April holds a J.D. from Harvard Law School, an M.A. in International Business and Finance from The Fletcher School at Tufts University, and a B.A. in International Studies and Italian summa cum laude from Emory University. She is a Fulbright Scholar and studied at Oxford (University College; one full academic year), the Harvard Kennedy School of Government, and the European University Institute (the EU’s premier graduate institution; one full academic year). In 2011 the World Economic Forum named her a Young Global Leader; she has attended Davos multiple times as well as WEF summits worldwide.
But April’s CV and educational pedigree don’t begin to capture April’s story, her perspective, and her understanding of the world. Both of her parents died in a car accident when she was 20, which threw her into a world of flux. She put the expected path on hold to deal with the aftermath, ultimately letting go of how she thought her own future might unfold. Rather than the Ph.D. her parents expected, or the Wall Street analyst position society expected, she spent several years leading hiking and cycling tours from Puglia to Patagonia, which in turn provided enough income to travel widely (and alone) from the Golden Triangle to the Darien Gap. From there, her unconventional journey took off.

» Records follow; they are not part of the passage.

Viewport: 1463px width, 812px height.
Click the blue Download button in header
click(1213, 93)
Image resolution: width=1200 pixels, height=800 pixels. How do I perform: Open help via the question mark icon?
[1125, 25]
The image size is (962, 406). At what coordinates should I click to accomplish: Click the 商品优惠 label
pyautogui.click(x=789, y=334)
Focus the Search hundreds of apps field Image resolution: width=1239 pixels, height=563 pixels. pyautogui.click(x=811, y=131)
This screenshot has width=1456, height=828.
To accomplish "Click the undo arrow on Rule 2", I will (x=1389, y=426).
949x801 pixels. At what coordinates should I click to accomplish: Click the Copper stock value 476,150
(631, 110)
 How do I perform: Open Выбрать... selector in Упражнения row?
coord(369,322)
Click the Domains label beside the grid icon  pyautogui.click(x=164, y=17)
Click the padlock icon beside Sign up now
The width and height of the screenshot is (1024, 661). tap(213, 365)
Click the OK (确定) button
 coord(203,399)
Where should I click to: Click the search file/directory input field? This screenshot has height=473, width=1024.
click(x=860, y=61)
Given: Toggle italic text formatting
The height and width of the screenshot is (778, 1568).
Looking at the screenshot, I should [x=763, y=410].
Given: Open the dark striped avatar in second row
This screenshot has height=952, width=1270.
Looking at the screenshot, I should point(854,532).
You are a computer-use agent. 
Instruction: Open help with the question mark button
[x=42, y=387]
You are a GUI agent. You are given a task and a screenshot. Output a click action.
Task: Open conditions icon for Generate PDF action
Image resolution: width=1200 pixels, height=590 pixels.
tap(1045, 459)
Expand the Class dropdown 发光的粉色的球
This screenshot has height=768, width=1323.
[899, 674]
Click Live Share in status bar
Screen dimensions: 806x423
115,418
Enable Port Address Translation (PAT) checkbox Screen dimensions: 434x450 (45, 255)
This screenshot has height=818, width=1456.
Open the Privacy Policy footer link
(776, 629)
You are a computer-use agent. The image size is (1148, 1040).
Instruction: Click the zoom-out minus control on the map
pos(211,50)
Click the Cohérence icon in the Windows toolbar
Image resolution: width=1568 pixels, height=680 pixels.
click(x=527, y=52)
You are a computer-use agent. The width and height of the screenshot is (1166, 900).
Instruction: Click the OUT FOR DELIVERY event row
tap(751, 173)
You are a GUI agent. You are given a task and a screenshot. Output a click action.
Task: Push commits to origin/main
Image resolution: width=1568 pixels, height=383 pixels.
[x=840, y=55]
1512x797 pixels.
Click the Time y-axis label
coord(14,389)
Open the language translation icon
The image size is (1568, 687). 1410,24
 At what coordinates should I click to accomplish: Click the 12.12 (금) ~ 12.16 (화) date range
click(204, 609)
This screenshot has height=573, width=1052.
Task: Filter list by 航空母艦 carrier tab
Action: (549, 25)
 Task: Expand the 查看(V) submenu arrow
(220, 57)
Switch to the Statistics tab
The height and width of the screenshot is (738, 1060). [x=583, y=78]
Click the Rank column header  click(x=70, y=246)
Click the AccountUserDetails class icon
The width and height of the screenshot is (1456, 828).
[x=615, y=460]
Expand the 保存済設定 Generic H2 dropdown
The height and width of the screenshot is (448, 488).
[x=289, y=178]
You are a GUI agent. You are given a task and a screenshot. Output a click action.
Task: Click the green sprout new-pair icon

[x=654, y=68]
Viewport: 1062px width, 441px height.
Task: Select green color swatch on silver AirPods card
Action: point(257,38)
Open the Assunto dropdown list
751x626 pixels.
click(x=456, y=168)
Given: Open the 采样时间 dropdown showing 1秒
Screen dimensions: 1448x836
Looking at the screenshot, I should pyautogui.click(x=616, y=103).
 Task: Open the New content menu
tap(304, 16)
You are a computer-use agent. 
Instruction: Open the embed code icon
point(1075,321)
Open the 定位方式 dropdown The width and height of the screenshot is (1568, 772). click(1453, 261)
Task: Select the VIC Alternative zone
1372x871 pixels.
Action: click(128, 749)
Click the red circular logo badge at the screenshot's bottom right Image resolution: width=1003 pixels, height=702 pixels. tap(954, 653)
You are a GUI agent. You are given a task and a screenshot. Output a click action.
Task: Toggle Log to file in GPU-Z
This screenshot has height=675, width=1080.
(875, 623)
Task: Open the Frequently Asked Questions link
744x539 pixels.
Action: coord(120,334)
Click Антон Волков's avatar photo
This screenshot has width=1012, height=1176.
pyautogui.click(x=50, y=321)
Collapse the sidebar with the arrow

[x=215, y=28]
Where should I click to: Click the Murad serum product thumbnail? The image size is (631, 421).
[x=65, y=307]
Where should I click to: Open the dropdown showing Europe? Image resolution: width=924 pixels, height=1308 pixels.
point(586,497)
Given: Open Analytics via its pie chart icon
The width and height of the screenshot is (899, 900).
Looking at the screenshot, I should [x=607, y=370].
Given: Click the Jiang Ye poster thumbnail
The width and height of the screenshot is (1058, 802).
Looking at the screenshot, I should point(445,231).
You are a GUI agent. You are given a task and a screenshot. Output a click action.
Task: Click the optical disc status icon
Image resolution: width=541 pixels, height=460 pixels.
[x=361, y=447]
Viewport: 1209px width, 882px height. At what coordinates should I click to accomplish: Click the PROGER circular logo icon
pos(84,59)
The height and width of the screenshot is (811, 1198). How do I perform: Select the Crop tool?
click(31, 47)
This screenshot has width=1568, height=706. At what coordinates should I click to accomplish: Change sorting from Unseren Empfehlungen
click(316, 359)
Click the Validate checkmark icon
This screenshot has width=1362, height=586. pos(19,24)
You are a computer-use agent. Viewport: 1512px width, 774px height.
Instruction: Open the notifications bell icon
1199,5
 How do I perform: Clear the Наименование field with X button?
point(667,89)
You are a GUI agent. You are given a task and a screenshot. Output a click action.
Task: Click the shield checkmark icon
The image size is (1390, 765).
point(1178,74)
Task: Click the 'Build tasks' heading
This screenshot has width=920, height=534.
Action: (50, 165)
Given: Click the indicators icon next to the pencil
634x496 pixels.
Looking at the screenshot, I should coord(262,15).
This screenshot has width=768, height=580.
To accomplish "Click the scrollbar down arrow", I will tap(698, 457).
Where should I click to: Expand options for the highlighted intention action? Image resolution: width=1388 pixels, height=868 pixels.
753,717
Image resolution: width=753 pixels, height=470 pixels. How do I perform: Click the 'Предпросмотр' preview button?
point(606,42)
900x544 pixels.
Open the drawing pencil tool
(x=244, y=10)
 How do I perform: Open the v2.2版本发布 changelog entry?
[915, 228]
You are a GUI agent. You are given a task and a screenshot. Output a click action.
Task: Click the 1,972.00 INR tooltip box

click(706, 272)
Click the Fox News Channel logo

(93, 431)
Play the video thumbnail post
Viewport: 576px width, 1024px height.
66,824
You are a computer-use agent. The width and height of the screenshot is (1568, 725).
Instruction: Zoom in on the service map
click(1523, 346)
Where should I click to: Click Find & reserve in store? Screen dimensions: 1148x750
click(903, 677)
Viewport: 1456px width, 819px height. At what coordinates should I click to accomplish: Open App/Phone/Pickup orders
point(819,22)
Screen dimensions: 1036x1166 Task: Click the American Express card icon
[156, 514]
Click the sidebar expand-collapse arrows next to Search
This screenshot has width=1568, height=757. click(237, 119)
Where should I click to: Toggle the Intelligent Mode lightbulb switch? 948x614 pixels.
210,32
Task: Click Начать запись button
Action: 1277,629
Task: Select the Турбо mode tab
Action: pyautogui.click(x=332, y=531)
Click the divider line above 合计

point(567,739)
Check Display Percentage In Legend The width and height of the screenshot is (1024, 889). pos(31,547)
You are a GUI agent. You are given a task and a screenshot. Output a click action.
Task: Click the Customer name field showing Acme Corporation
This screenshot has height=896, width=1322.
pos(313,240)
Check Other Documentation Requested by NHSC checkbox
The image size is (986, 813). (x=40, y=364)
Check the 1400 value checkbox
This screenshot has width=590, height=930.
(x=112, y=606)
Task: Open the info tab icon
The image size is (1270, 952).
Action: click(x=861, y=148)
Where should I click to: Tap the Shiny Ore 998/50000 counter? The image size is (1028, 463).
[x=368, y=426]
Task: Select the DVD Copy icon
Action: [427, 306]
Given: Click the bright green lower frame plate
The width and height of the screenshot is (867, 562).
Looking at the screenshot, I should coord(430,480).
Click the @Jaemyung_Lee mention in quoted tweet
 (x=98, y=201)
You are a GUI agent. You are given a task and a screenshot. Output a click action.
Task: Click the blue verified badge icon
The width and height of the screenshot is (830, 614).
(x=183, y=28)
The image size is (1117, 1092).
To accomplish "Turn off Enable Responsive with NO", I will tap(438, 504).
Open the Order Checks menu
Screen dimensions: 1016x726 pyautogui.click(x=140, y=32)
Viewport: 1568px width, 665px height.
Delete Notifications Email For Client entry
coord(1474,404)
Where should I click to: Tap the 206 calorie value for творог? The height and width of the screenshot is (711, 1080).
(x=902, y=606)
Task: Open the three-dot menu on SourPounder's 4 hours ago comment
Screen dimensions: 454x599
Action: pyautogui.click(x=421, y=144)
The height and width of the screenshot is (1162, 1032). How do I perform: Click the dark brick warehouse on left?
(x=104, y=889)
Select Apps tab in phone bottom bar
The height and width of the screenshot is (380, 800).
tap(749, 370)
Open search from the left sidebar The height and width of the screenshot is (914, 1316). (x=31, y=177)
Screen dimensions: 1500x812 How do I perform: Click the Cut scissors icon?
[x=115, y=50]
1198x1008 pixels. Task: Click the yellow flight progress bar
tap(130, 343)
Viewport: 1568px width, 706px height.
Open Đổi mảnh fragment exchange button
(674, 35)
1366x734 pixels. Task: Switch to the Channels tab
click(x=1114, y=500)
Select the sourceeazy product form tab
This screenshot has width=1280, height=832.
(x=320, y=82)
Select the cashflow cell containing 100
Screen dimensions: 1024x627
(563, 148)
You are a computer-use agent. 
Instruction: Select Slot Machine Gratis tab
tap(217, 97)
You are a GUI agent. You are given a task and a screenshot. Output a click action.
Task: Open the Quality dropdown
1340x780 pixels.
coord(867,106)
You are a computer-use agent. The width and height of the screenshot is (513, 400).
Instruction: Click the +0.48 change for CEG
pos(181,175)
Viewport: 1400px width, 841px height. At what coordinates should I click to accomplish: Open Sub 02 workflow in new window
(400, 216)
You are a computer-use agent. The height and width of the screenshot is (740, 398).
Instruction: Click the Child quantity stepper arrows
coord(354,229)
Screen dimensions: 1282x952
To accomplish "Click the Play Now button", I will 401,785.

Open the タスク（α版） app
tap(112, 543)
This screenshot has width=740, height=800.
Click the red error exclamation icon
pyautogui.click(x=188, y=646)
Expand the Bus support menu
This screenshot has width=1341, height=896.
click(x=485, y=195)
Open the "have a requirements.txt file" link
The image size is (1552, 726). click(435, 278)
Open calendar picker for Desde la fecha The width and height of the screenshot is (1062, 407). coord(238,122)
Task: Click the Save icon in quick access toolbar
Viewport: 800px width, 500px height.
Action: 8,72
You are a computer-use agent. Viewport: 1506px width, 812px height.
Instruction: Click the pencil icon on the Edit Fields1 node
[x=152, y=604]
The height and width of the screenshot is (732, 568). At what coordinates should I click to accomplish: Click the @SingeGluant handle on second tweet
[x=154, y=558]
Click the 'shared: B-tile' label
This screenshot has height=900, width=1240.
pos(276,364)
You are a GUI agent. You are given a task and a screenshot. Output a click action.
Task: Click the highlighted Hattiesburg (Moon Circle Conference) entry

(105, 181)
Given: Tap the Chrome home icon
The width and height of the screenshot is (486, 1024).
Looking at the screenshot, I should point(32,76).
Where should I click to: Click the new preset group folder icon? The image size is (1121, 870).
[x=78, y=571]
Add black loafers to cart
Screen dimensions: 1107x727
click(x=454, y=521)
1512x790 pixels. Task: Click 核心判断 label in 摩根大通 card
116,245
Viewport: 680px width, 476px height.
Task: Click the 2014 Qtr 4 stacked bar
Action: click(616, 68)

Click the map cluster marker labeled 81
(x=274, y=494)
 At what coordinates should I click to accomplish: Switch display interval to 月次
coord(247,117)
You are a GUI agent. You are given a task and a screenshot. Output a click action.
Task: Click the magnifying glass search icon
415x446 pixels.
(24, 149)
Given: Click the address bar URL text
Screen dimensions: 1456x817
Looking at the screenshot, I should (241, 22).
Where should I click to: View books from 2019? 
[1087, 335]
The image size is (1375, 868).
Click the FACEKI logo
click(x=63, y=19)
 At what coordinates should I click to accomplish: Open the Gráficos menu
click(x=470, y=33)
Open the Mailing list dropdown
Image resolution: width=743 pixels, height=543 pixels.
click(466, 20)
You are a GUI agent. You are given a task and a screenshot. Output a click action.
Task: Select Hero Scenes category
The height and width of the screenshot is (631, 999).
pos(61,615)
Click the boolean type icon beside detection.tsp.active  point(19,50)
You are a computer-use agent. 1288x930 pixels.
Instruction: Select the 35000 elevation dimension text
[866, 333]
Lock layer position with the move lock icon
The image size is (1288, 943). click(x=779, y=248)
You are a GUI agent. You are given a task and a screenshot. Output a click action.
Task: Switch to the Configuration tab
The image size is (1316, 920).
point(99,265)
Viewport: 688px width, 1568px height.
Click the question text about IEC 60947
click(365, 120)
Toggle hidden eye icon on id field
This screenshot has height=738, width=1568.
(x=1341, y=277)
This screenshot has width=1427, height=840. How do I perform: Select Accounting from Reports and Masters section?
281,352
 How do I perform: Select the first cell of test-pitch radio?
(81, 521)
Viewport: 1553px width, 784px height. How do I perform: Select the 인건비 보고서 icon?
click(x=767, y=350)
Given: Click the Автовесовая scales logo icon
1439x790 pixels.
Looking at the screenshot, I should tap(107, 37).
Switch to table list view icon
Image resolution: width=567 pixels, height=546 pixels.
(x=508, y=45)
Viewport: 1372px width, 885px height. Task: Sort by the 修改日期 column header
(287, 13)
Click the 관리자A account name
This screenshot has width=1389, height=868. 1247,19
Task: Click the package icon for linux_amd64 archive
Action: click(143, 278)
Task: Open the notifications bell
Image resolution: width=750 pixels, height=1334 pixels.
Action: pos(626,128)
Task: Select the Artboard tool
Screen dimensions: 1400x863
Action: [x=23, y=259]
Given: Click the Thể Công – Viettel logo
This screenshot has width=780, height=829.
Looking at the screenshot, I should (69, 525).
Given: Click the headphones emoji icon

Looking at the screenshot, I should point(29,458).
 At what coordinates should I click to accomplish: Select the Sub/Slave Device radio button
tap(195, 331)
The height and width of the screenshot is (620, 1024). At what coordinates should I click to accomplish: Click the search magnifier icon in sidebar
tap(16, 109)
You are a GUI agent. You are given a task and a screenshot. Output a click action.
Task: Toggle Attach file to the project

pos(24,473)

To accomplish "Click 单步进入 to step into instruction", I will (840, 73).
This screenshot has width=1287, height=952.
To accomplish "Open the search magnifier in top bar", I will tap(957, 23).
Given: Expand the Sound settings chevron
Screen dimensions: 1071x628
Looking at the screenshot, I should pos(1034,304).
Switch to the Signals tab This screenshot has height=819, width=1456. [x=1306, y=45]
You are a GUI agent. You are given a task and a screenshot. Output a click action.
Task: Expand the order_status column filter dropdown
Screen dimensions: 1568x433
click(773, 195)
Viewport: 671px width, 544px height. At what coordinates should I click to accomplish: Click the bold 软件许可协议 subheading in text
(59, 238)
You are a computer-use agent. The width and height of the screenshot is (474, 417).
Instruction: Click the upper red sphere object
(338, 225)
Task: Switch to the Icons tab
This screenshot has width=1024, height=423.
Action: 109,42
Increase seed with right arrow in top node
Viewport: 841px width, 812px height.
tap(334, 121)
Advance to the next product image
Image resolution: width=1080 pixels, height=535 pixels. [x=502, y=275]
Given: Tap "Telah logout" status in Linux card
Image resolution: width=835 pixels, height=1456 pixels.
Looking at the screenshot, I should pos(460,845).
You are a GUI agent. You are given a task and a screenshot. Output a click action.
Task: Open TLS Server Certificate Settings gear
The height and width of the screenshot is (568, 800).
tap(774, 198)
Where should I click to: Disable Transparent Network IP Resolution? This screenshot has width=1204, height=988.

April spent the first half of her career focused on global development and financial inclusion. She was very early to the world of impact investing. She led microfinance teams on four continents, wrote microfinance legislation, was in the vanguard of mobile banking innovation, and created new investment vehicles for the world’s underserved before Muhammad Yunus made microfinance a household term.
When the digital economy and smartphones began to take root, April shifted her focus to how these new platforms could help build more inclusive business and more robust opportunities for income generation. The second half of her career has focused on how this “new” economy and the future of work will play out worldwide, advising numerous startups, established companies, governments, policy makers, financial institutions, educational institutions, think tanks and others along the way.
Taken together, April’s breadth of experience and exposure to other cultures and ways of life provide her with an enormous lens through which to see change. On the one hand, she is as comfortable at Davos as she is talking with microfinance borrowers in an urban slum. On the other hand, she has seen how – regardless of age, income, or background – humans genuinely struggle with navigating the unknown. She is convinced that the disciplines of a Flux Mindset can help. So does Thinkers50, who have recognized the Flux mindset as a "Breakthrough Idea."
April brings a practical perspective and a global worldview. She has lived with, advised others on, experimented, researched, prototyped, traveled long and far to experience, speak with and learn from others about how to embrace flux.